Déléguer certaines tâches médicales à d’autres professionnels de santé est un leitmotiv qui est régulièrement mis sur la table par l’exécutif (ministres notamment).
Il y a quelques jours de cela le président a formulé clairement sa volonté de favoriser une coopération entre soignants, et de donner la possibilité aux médecins de confier certaines tâches peu complexes aux infirmières (cela concerne certains actes réservés auparavant aux médecins).
Bien entendu cette annonce a été à l’origine d’une levée de boucliers de la part de nombreuses consœurs, mais aussi confrères.
En effet, bien que le ministre de la Santé et les instances gouvernementales nous préparent à de tels changements, jamais les politiques ne sont allés demander à la base de notre système de santé (les généralistes) leur point de vue sur cette question.
On formule des idées qui vont devenir des décrets ou des lois sans avoir reçu d’approbation de la part du corps médical.

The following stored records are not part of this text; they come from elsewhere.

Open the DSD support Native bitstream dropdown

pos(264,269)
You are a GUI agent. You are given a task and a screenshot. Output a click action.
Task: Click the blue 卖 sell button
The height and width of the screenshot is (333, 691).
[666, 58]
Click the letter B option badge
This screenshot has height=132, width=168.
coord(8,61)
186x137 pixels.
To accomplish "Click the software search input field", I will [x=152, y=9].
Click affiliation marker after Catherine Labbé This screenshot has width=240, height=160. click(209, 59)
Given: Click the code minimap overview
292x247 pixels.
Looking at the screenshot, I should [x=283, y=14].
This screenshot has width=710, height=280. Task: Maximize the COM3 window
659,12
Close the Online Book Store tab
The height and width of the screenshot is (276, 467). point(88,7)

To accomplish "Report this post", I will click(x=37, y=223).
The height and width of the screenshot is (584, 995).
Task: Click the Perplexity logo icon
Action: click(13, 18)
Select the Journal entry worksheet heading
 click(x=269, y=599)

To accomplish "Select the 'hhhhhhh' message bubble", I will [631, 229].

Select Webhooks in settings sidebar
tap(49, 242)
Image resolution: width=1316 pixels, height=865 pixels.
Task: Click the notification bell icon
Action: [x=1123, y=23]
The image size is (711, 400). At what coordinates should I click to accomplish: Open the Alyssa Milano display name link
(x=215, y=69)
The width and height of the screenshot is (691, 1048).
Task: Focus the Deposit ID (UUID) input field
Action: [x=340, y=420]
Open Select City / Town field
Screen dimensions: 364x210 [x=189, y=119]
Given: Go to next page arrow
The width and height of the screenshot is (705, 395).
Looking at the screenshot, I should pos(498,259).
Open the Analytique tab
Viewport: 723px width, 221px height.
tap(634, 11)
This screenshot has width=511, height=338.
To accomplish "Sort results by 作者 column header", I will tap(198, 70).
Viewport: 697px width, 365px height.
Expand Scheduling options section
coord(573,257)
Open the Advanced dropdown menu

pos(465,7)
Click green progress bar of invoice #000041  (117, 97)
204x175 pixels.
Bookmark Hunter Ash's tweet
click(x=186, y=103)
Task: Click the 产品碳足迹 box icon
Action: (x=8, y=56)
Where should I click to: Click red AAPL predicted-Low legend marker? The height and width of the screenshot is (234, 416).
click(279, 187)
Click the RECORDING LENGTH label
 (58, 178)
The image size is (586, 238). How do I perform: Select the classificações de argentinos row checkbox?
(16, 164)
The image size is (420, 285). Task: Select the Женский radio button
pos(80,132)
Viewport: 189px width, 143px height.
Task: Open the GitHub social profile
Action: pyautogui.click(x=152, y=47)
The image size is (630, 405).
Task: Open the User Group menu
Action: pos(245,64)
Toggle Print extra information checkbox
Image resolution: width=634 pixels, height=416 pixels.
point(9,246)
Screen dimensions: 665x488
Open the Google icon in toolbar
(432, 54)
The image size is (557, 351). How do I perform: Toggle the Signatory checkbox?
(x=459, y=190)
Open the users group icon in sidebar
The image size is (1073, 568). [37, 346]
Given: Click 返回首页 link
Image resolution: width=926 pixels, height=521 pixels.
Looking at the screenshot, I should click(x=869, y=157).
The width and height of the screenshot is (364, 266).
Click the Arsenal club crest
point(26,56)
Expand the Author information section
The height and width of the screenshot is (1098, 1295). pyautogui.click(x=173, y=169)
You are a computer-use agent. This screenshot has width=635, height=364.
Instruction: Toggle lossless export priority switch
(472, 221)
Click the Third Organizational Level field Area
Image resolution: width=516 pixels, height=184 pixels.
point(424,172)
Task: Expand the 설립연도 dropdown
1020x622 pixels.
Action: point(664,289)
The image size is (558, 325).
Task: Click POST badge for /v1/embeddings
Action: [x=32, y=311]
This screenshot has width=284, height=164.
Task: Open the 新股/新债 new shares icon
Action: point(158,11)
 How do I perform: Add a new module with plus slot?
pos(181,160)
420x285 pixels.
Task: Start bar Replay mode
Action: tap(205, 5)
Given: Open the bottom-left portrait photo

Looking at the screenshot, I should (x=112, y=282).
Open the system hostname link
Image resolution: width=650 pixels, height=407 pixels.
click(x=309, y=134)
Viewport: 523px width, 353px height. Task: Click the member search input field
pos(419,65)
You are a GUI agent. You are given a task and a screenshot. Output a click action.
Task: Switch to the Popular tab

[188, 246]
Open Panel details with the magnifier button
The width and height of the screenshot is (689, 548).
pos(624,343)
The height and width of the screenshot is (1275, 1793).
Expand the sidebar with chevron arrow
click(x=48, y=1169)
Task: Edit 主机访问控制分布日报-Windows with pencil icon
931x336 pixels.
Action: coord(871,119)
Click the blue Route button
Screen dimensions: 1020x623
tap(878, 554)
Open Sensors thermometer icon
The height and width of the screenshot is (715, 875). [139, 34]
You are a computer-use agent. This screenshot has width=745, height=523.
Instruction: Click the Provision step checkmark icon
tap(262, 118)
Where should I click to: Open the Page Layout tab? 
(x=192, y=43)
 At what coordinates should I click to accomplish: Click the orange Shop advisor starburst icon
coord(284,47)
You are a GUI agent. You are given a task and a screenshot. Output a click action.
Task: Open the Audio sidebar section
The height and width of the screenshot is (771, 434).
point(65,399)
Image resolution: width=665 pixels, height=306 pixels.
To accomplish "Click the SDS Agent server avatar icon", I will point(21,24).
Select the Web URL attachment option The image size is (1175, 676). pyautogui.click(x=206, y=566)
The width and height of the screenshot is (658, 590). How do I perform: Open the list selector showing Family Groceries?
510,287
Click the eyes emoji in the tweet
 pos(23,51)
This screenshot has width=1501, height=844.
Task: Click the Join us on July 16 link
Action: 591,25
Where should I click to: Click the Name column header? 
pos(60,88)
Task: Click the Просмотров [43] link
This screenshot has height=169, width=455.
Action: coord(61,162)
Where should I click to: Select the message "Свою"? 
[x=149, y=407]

Imaginons la prise de telles décisions dans le domaine de la scolarité (cas des Atsem, agents territoriaux spécialisés des écoles maternelles, qui prendraient en charge les écoles maternelles) ; cela aurait été à l’origine d’un tollé général et probablement un rétropédalage rapide.
Une décision hors-sol
Il est vrai que la pénurie de médecins conduit nos dirigeants à trouver des solutions simples et qui peuvent à leurs yeux contenter les Français.
Cependant cette gestion du manque de généralistes est très orientée sur le « nombrilisme » administratif, avec à sa tête des énarques qui ne connaissent pas du tout le fonctionnement d’un cabinet médical libéral.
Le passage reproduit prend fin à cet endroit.